* Exercise instructions
**a)** From the news article on UW bioengineering funding, list every dollar amount given, with the institution each belongs to.
**b)** Translate this sentence from the news article on UW bioengineering funding into Spanish: "Few people are aware of the UW’s dominance in this area of NIH funding, Kim said."
**c)** Please extend the news article on UW bioengineering funding with a few more paragraphs, picking up after its last sentence.

UW News

October 6, 2005

UW bioengineering tops in National Institutes of Health funding again

The UW has once again topped the nation in biomedical engineering research funding from the National Institutes of Health.

According to figures posted on the NIH Web site, the University of Washington received $20.06 million in biomedical engineering-related funding from the federal agency. Most of that was in the Department of Bioengineering, although some of the total went to other departments in the College of Engineering.

The second-place for funding went to Georgia Tech/Emory with $13.3 million, while Johns Hopkins took third with $12.38 million.

Other schools in the top 10 include the California Institute of Technology, Stanford University, University of Michigan, Boston University, University of California San Diego, Duke University and the Massachusetts Institute of Technology.

The overall numbers were calculated by totaling figures compiled from three areas on the NIH Web site, according to Yongmin Kim, chair of the UW’s Department of Bioengineering.

Few people are aware of the UW’s dominance in this area of NIH funding, Kim said.

“When I relate this information in my presentations, many people are surprised,” he said.

“If you look at the top 10 institutions on the list, they are elite institutions,” Kim said. “The fact that we lead these other elite institutions by such a large margin is a testimonial of the quality of faculty that we have in bioengineering and in the College of Engineering, and also of the quality of research being done and the leadership in those research initiatives.”

* Given records

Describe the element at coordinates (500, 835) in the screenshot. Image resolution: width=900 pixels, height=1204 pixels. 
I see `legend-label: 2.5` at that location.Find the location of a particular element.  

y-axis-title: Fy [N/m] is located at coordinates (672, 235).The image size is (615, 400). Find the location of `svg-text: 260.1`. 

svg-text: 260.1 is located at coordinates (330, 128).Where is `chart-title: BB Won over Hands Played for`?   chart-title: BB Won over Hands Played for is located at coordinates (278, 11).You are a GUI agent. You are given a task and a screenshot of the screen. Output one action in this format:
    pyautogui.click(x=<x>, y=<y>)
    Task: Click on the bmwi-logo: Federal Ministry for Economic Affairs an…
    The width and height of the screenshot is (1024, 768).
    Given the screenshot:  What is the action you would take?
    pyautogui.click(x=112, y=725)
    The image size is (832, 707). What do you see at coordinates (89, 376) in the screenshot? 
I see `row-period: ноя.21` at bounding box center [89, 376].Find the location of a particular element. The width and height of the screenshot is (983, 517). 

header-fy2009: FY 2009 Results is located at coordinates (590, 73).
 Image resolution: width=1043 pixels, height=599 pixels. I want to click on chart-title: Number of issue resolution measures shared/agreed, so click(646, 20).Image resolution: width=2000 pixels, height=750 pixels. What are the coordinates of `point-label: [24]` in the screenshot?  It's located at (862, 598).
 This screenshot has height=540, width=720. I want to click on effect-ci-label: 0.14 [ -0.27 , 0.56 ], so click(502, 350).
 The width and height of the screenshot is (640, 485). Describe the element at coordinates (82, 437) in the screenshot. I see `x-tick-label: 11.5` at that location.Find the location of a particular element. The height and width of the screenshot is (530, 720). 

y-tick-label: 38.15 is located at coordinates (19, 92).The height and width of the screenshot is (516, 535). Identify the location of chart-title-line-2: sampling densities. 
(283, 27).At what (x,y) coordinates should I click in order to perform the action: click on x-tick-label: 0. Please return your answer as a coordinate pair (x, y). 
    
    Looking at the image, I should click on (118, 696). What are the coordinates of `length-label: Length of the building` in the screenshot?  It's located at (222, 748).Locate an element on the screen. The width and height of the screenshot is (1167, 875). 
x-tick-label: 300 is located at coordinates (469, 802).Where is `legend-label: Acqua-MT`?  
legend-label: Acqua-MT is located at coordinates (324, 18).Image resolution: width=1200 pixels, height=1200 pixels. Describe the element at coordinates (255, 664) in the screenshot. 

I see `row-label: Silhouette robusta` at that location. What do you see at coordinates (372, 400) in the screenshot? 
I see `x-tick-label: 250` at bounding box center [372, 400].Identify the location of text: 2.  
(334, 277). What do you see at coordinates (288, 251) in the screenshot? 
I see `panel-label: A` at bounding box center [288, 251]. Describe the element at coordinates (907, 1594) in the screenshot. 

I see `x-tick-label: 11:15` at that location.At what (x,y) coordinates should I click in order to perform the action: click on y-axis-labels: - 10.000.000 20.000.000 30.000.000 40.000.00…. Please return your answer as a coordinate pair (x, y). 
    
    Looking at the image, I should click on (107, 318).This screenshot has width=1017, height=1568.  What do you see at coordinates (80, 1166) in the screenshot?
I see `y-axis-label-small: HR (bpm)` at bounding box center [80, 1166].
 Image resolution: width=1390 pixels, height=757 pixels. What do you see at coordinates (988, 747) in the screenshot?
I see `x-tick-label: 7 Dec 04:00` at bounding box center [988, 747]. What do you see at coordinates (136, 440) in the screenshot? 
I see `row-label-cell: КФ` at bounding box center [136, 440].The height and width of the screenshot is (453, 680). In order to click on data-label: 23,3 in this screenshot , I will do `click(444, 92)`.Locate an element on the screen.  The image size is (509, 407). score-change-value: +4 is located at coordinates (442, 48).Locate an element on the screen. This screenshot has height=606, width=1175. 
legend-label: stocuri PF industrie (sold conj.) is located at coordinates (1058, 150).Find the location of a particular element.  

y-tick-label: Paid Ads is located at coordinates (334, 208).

* Solved tasks
**a)**
- University of Washington: $20.06 million
- Georgia Tech/Emory: $13.3 million
- Johns Hopkins: $12.38 million

**b)** Pocas personas saben del dominio de la UW en esta área de financiamiento de los NIH, dijo Kim.

**c)**
The UW has an additional advantage compared to most schools, one that goes back to the beginnings of bioengineering at the university, Kim said.

“What makes the UW special is the tradition of bioengineering being set up as a joint venture between the medical school and engineering,” he said. “From the beginning, we merged engineering, biology and medicine, so for the past 40 or 50 years we’ve been collaborating across multiple disciplines.”

The ability to consistently attract funding at the level that UW bioengineering has for the past decade is important to more than the university. It is also a critical factor for Puget Sound’s regional economy.

“This kind of funding is essential for local economic development; it forms a base that has a direct effect in terms of new discoveries and inventions, some of which will go into commercialization. And that can lead to indirect effects — local jobs, venture capital, successful new companies,” Kim said. “So this is good news not only for the University of Washington or the College of Engineering or the School of Medicine — it is great news for the Puget Sound area.”